:: DATA TO USE ::

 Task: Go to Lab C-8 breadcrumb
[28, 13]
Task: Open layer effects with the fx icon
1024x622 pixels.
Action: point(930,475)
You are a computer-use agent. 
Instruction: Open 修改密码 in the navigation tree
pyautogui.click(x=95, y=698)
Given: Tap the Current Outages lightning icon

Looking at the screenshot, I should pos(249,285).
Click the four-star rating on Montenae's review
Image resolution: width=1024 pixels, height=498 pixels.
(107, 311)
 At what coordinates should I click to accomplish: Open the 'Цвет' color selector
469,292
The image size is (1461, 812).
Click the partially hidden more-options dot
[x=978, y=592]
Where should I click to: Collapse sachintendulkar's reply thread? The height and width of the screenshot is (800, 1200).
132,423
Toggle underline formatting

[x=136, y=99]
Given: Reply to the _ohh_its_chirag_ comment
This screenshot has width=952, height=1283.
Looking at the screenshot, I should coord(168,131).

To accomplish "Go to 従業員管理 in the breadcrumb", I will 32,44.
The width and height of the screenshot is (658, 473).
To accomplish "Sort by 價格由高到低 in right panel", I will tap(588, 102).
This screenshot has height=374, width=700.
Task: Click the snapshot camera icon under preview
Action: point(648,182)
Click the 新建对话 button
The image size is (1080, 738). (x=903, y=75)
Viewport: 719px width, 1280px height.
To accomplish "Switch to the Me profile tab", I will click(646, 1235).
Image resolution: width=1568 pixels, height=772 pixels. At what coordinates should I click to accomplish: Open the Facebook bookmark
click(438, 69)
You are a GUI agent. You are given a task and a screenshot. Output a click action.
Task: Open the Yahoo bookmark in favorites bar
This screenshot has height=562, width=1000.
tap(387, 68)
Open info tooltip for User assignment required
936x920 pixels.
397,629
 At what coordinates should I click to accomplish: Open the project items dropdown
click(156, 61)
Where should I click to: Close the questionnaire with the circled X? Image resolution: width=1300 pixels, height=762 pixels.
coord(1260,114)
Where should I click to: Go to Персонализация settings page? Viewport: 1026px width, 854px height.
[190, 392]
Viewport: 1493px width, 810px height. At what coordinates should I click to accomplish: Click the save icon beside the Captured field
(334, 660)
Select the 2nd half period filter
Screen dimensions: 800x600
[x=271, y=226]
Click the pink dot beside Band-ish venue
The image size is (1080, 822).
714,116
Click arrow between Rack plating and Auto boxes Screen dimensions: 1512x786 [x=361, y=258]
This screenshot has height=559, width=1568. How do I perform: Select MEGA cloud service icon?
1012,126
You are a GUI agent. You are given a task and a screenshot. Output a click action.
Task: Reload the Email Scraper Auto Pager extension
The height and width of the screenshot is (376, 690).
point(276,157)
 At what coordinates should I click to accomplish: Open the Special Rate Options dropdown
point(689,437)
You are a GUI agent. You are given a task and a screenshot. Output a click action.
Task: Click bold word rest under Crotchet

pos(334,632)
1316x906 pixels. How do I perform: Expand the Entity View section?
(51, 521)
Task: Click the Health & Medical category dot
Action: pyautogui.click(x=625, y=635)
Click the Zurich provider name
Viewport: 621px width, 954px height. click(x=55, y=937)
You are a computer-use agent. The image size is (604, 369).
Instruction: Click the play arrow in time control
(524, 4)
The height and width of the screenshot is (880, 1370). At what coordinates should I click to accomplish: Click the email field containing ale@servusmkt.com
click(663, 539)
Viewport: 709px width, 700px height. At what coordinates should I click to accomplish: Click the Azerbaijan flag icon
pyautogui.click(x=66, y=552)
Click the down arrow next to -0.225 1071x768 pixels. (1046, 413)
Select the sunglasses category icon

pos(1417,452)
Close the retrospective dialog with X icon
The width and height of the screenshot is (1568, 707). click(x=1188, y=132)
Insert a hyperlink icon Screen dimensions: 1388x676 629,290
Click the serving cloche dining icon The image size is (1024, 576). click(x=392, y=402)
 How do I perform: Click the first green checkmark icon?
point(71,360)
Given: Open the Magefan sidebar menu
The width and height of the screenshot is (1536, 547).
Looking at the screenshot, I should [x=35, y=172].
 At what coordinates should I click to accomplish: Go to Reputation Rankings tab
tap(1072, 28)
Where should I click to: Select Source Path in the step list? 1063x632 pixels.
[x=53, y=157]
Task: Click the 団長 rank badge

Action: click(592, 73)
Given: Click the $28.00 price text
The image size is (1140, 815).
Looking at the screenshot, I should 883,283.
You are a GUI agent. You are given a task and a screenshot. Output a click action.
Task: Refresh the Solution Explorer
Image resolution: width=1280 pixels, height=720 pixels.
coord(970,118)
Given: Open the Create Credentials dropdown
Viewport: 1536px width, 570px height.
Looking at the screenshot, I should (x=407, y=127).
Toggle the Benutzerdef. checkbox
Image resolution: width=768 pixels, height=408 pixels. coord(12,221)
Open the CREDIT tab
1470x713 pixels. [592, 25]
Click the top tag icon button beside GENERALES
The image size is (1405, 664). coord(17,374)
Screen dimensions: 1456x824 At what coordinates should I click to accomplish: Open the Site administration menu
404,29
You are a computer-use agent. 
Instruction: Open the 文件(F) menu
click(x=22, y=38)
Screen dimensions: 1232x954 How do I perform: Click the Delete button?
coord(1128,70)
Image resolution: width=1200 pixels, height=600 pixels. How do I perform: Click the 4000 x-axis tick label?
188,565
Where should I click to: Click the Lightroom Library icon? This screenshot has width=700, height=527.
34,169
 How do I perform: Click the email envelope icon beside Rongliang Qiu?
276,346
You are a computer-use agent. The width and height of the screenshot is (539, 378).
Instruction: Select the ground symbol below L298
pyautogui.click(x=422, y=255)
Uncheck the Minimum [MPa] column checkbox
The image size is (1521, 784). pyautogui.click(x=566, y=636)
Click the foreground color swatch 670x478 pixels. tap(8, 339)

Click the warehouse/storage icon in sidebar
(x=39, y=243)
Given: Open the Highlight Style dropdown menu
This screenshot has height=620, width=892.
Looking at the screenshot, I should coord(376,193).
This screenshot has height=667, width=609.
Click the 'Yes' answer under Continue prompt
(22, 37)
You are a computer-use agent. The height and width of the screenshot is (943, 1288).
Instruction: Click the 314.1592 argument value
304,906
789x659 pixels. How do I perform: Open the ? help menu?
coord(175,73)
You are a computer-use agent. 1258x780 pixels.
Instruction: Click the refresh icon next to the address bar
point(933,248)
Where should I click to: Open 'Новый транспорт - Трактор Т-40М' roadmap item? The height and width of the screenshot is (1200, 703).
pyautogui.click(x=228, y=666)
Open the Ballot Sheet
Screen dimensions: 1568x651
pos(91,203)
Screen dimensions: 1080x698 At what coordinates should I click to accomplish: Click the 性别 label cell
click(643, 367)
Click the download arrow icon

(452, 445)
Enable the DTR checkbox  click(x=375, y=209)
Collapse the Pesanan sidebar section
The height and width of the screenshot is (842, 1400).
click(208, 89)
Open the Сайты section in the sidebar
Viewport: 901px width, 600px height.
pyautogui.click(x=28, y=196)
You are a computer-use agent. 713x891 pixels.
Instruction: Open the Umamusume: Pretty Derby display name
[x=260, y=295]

:::

• _PROMPT_: The response must contain each line above that holds the string "computer".

• _EXERCISE SOLUTION_:
You are a computer-use agent. 
You are a computer-use agent. The image size is (604, 369).
You are a computer-use agent. 
You are a computer-use agent. The width and height of the screenshot is (539, 378).
You are a computer-use agent. The height and width of the screenshot is (943, 1288).
You are a computer-use agent. 1258x780 pixels.
You are a computer-use agent. 713x891 pixels.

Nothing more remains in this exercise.